== TASK OBJECTIVE ==
You are asked to filter the data below and copy every line holding "computer".

== DATASET CONTENT ==
##########

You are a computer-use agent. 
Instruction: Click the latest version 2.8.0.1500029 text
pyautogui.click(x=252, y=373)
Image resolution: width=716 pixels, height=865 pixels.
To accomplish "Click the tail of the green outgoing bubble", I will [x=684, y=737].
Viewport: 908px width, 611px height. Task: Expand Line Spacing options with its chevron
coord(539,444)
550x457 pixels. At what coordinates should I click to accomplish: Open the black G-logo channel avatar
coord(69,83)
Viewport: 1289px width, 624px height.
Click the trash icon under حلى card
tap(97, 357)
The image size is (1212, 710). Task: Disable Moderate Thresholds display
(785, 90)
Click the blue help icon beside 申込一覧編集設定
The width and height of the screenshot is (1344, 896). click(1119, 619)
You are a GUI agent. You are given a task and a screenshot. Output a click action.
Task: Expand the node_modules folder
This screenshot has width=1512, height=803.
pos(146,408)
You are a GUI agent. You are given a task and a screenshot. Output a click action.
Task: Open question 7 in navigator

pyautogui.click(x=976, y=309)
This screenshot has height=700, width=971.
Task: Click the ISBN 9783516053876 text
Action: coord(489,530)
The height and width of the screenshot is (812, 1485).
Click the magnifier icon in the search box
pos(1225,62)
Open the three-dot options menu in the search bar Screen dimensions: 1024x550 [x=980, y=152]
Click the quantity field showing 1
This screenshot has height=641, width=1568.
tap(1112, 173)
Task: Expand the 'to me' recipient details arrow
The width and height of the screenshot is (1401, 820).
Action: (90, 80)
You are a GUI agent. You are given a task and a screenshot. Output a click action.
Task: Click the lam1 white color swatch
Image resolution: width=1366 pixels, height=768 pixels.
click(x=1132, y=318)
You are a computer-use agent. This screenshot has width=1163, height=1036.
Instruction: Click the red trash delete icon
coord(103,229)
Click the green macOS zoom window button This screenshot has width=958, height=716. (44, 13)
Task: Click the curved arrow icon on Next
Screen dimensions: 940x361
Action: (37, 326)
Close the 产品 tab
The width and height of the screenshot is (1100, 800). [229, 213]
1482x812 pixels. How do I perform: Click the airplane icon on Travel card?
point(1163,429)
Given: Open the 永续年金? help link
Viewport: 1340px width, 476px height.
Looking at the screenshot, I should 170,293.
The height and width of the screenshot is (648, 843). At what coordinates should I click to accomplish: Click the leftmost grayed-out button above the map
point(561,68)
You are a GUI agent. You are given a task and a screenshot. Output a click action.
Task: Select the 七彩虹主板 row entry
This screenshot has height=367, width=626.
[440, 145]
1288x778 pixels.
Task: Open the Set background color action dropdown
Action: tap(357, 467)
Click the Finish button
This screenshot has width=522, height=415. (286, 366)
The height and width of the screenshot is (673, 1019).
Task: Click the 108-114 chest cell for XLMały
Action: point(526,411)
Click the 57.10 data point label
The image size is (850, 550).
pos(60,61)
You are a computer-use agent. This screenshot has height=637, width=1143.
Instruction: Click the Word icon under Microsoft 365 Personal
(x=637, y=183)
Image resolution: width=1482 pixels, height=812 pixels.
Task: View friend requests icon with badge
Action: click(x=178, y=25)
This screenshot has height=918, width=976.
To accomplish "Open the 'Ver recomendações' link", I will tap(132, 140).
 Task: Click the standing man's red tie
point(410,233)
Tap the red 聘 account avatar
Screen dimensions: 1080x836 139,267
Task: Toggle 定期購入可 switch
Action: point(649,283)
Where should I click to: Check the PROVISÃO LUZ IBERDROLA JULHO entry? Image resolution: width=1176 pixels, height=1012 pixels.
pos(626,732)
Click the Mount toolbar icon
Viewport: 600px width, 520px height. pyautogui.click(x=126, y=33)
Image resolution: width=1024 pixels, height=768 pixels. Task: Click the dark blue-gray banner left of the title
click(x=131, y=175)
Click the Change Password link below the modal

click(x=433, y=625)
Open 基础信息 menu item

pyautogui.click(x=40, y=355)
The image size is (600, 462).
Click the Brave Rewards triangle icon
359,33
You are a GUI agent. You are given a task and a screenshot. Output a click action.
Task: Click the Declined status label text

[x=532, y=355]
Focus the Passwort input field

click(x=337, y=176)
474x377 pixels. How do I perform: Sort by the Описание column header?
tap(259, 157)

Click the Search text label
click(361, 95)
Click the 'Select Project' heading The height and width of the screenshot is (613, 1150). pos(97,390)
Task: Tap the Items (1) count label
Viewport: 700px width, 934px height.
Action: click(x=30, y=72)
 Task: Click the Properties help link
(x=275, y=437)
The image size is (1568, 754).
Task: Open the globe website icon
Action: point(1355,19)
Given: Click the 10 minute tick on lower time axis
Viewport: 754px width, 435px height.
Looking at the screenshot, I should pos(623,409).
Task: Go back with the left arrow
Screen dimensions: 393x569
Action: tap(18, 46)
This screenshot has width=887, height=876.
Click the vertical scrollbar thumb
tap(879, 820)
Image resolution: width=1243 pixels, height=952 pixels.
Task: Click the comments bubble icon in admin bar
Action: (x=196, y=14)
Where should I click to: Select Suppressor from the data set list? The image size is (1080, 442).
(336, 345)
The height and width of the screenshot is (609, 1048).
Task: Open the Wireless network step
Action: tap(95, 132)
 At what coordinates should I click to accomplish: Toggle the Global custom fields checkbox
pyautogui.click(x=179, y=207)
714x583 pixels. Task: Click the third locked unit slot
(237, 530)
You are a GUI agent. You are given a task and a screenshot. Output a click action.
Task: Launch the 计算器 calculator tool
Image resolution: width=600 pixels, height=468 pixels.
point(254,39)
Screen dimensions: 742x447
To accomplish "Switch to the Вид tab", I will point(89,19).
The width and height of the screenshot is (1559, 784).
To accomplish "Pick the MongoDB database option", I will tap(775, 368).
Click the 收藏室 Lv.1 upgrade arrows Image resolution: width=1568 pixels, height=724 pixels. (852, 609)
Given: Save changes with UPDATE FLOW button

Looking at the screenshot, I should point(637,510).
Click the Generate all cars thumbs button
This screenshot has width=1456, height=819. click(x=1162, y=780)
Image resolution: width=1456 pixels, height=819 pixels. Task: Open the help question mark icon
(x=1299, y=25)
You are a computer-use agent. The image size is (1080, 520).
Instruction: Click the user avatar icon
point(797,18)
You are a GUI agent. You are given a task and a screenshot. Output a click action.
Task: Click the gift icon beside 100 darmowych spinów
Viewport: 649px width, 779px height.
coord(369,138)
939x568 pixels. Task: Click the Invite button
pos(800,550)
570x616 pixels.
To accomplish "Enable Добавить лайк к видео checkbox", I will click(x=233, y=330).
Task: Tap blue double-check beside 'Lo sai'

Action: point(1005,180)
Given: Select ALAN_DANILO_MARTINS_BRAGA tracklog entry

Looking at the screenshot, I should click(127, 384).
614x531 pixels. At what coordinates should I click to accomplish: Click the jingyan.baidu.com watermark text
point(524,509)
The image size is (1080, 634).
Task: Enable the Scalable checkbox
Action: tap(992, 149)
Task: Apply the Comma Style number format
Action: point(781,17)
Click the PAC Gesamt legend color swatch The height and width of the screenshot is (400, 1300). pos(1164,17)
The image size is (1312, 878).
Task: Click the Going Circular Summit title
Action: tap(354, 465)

##########

== EXERCISE OUTPUT ==
You are a computer-use agent. 
You are a computer-use agent. This screenshot has width=1163, height=1036.
You are a computer-use agent. This screenshot has height=637, width=1143.
You are a computer-use agent. The image size is (1080, 520).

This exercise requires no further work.